Neu in Kino & Streaming:Welche Filme sich lohnen - und welche nicht

Neu in Kino & Streaming: Testpilot Ryan Reynolds übt das Zeitreisen - und trifft sich in "The Adam Project" selbst im Alter von zwölf.

Testpilot Ryan Reynolds übt das Zeitreisen - und trifft sich in "The Adam Project" selbst im Alter von zwölf.

(Foto: Netflix)

Ryan Reynolds' loses Mundwerk gibt es gleich doppelt, ebenso das Drama der Mutterschaft bei Pedro Almodóvar. Die Starts der Woche in Kürze.

Von den SZ-Kritikern

The Adam Project

Tobias Kniebe: Ryan Reynolds ist derzeit die lustigste Quasselstrippe im Celebrity-Zirkus, und seit er das auch in seinen Filmen sein darf ("Deadpool", "Free Guy", "Red Notice") avanciert er zum Superstar. Hier gibt es sein loses Mundwerk unter der Regie von Shawn Levy gleich doppelt: als zeitreisender Testpilot begegnet er sich selbst im Alter von zwölf. Das ist wirklich witzig und manchmal, wenn es um den frühen Verlust des Vaters geht, sogar überraschend lebensklug. Der Science-Fiction-Action-Teil über einen skrupellosen Militärkonzern und die Gefahren des Zeitreisens wirkt da beinahe überflüssig. (Netflix.)

________

### Aufgabe 1
Übernimm aus den Kritiken zu neuen Kino- und Streamingstarts wortgetreu den Abschnitt, der mit „Ryan Reynolds' loses“ beginnt und nach „da beinahe überflüssig. (Netflix.)“ endet.
### Aufgabe 2
Führe die Kritiken zu neuen Kino- und Streamingstarts im Anschluss an ihren letzten Satz fort.
Die Datensätze spielen hierfür keine Rolle.

________

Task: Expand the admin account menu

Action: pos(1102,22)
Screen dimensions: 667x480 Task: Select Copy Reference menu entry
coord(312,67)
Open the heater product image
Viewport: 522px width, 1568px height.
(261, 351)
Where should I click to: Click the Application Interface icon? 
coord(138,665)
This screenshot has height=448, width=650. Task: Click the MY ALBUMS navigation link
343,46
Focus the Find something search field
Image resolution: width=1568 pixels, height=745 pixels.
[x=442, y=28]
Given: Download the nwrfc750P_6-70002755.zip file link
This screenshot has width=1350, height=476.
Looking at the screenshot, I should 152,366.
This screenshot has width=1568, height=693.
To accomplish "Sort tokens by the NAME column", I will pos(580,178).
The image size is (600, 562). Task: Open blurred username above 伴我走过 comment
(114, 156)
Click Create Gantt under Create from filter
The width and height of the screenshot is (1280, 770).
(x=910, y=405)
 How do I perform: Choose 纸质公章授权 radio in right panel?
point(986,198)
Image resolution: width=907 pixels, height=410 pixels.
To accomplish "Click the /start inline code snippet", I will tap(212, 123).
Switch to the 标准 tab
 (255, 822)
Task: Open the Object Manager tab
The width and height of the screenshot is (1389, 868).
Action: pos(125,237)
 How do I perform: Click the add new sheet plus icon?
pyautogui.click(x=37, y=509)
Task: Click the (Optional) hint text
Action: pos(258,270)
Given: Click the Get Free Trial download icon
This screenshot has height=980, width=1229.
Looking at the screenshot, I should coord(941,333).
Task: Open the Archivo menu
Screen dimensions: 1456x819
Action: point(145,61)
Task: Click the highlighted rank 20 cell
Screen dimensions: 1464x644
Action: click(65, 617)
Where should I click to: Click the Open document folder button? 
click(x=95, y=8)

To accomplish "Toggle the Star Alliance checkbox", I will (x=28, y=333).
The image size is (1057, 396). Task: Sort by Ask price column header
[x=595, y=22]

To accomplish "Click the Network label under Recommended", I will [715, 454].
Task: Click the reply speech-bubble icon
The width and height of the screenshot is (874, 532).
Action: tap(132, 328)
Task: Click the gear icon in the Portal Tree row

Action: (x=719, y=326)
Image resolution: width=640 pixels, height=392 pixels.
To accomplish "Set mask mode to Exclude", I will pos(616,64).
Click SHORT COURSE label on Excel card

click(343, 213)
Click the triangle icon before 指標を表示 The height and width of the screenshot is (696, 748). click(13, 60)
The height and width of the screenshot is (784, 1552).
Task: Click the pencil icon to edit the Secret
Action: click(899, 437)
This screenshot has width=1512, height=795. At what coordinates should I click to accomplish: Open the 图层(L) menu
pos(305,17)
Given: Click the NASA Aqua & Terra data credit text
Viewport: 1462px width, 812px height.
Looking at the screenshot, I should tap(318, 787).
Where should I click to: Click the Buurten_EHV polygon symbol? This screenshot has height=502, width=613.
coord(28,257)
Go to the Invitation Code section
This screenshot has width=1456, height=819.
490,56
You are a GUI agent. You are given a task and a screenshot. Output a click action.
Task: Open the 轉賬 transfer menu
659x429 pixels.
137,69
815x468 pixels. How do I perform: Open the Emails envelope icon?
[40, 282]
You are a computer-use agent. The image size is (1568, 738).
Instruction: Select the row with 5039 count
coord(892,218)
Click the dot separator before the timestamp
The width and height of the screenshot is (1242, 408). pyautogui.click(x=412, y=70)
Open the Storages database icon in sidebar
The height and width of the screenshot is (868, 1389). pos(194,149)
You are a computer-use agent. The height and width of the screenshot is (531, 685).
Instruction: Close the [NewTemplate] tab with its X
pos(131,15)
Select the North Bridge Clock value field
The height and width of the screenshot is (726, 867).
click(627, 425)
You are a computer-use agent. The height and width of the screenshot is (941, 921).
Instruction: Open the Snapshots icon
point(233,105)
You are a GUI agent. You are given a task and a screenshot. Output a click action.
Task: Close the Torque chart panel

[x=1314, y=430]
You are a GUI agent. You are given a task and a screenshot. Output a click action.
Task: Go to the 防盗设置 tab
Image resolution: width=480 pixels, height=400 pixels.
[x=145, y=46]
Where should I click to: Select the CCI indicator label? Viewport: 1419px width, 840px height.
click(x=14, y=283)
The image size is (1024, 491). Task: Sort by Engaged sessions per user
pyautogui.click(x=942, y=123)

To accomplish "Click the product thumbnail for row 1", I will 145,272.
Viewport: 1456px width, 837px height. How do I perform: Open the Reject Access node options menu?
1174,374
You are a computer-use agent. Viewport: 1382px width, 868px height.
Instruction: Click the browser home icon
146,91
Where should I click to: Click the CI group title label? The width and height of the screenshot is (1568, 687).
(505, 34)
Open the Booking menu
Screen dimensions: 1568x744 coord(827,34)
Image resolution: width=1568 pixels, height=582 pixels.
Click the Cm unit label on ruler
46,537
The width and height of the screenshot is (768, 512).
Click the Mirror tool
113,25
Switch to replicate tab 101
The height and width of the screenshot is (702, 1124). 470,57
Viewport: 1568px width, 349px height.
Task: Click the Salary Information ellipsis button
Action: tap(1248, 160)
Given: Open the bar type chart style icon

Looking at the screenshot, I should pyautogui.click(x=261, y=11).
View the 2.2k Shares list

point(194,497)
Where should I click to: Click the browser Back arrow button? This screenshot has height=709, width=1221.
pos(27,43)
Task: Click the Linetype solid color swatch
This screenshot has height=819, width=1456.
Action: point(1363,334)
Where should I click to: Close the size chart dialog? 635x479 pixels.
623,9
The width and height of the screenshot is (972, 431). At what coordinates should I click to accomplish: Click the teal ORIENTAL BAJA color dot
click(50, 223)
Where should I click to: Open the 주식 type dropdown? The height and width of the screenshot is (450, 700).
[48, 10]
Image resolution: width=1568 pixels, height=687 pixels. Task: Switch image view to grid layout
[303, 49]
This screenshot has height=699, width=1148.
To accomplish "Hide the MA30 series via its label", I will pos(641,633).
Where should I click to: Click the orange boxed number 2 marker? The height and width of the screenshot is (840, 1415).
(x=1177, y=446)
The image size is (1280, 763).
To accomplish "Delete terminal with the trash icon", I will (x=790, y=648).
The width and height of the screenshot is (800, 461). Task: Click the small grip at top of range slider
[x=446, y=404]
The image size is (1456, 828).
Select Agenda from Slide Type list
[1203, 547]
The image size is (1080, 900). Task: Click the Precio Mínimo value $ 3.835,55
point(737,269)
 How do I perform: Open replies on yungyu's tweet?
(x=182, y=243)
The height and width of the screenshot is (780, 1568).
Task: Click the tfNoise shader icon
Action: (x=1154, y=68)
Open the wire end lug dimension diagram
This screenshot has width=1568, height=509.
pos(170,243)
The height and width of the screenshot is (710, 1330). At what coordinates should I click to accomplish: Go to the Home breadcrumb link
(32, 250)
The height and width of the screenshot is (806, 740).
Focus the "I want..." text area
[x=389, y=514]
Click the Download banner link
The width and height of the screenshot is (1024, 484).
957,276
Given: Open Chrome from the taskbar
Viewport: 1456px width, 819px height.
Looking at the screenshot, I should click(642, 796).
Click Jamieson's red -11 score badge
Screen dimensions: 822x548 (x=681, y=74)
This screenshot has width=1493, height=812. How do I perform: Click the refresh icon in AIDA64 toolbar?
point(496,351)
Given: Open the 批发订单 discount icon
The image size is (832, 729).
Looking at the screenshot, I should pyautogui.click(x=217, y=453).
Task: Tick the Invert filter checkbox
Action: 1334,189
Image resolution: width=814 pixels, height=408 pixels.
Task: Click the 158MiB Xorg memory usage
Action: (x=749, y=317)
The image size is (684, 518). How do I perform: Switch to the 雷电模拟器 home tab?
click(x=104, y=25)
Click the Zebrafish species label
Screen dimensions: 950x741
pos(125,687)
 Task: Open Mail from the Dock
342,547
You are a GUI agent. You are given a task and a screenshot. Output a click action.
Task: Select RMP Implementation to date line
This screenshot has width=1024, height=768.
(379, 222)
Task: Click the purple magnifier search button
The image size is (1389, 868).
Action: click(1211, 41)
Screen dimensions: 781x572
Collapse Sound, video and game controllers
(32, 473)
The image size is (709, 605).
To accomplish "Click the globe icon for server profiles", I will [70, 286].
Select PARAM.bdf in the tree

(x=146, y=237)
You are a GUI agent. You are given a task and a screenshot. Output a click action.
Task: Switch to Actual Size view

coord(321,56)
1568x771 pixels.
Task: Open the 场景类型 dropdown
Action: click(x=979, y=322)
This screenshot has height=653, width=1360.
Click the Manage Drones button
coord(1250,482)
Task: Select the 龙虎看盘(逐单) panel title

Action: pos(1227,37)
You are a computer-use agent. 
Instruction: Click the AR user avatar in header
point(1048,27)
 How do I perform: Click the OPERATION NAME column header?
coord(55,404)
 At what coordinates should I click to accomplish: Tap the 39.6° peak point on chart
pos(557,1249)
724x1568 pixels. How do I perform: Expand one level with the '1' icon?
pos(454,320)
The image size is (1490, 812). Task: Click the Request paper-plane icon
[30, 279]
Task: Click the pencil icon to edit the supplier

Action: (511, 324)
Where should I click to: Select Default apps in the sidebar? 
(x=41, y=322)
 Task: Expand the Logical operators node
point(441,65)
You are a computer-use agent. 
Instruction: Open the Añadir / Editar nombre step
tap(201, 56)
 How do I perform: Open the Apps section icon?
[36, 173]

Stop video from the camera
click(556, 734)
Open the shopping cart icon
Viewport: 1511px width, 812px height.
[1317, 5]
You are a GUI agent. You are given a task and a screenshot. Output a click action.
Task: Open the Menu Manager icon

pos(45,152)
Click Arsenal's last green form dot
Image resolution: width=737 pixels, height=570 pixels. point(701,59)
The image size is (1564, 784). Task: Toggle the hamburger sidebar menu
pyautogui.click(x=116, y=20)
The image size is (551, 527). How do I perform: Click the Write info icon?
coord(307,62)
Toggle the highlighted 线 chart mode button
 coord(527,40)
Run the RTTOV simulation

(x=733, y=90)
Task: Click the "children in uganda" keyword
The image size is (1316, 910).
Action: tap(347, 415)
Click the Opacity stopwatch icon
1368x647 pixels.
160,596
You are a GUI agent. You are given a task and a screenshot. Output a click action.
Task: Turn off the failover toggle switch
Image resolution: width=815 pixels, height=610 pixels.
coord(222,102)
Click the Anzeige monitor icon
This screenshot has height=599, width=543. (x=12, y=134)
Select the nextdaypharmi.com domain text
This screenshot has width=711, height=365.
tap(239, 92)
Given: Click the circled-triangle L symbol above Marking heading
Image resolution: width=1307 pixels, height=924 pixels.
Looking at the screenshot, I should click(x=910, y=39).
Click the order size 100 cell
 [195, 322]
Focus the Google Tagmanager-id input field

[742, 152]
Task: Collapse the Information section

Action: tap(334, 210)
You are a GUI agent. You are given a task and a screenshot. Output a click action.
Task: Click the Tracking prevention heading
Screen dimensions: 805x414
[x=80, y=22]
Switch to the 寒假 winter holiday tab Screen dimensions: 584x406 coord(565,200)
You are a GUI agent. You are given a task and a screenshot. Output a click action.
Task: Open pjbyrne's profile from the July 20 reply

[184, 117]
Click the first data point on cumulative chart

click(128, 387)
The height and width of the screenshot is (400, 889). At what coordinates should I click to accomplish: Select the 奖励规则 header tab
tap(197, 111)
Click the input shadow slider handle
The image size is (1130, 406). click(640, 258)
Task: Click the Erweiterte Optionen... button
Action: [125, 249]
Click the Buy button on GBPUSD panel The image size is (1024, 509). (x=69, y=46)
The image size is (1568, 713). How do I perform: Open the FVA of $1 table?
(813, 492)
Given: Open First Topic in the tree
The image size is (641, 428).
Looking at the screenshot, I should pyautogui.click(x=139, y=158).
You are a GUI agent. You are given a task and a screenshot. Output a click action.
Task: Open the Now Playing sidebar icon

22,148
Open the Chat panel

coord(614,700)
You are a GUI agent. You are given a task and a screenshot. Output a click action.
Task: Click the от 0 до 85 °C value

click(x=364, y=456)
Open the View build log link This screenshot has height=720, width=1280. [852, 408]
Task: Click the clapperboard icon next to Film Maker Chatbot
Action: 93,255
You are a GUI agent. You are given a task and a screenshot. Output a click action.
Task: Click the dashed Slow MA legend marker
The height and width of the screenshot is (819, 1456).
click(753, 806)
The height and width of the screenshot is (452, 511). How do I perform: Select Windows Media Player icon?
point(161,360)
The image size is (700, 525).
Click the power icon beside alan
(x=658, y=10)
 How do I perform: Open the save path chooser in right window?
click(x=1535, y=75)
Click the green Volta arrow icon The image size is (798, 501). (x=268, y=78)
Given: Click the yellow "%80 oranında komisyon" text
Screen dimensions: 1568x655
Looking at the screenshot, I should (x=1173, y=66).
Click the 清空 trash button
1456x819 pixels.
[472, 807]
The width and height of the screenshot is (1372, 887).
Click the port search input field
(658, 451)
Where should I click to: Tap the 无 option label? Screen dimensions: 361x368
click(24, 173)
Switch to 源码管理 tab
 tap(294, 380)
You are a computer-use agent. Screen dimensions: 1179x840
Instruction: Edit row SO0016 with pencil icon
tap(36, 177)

________

### Antwort 1
Ryan Reynolds' loses Mundwerk gibt es gleich doppelt, ebenso das Drama der Mutterschaft bei Pedro Almodóvar. Die Starts der Woche in Kürze.

Von den SZ-Kritikern

The Adam Project

Tobias Kniebe: Ryan Reynolds ist derzeit die lustigste Quasselstrippe im Celebrity-Zirkus, und seit er das auch in seinen Filmen sein darf ("Deadpool", "Free Guy", "Red Notice") avanciert er zum Superstar. Hier gibt es sein loses Mundwerk unter der Regie von Shawn Levy gleich doppelt: als zeitreisender Testpilot begegnet er sich selbst im Alter von zwölf. Das ist wirklich witzig und manchmal, wenn es um den frühen Verlust des Vaters geht, sogar überraschend lebensklug. Der Science-Fiction-Action-Teil über einen skrupellosen Militärkonzern und die Gefahren des Zeitreisens wirkt da beinahe überflüssig. (Netflix.)

### Antwort 2
Blue Bayou

Anke Sterneborg: Eine kleine unterlassene Formalität führt dazu, dass der als Kind von einer amerikanischen Familie adoptierte Koreaner Antonio abgeschoben werden soll. Seine Heimat, in der seine Frau (Alicia Vikander) sein Kind erwartet, soll er gegen ein Land eintauschen, dessen Sprache er nicht spricht, dessen Kultur ihm fremd ist, in dem er niemanden kennt. Dass diese Geschichte eine persönliche Angelegenheit ist, daran lässt Justin Chon keinen Zweifel, steht er doch als Autor, Regisseur und Produzent für den Film ein, und vor allem auch als sympathischer Hauptdarsteller. Da mag man es ihm nachsehen, dass er das melodramatische Potenzial des Stoffes bis zum Äußersten ausreizt und Antonio mit Schicksalsschlägen nur so überschüttet.

The Case You

Anna Steinbauer: Ein schockierendes Casting, ein mehr als übergriffiger Regisseur, Opfer sexueller Gewalt: Fünf junge Schauspielerinnen, die alle derselben traumatischen Situation ausgeliefert waren, treffen hier aufeinander und sprechen über ihre Perspektive auf den Übergriff und das Leben danach. Regisseurin Alison Kuhn, die selbst bei dem Casting war, verleiht in ihrer minimalistisch inszenierten, emotional äußerst bewegenden Doku den Betroffenen eine Stimme und legt den strukturellen Machtmissbrauch in der Theater- und Filmbranche offen.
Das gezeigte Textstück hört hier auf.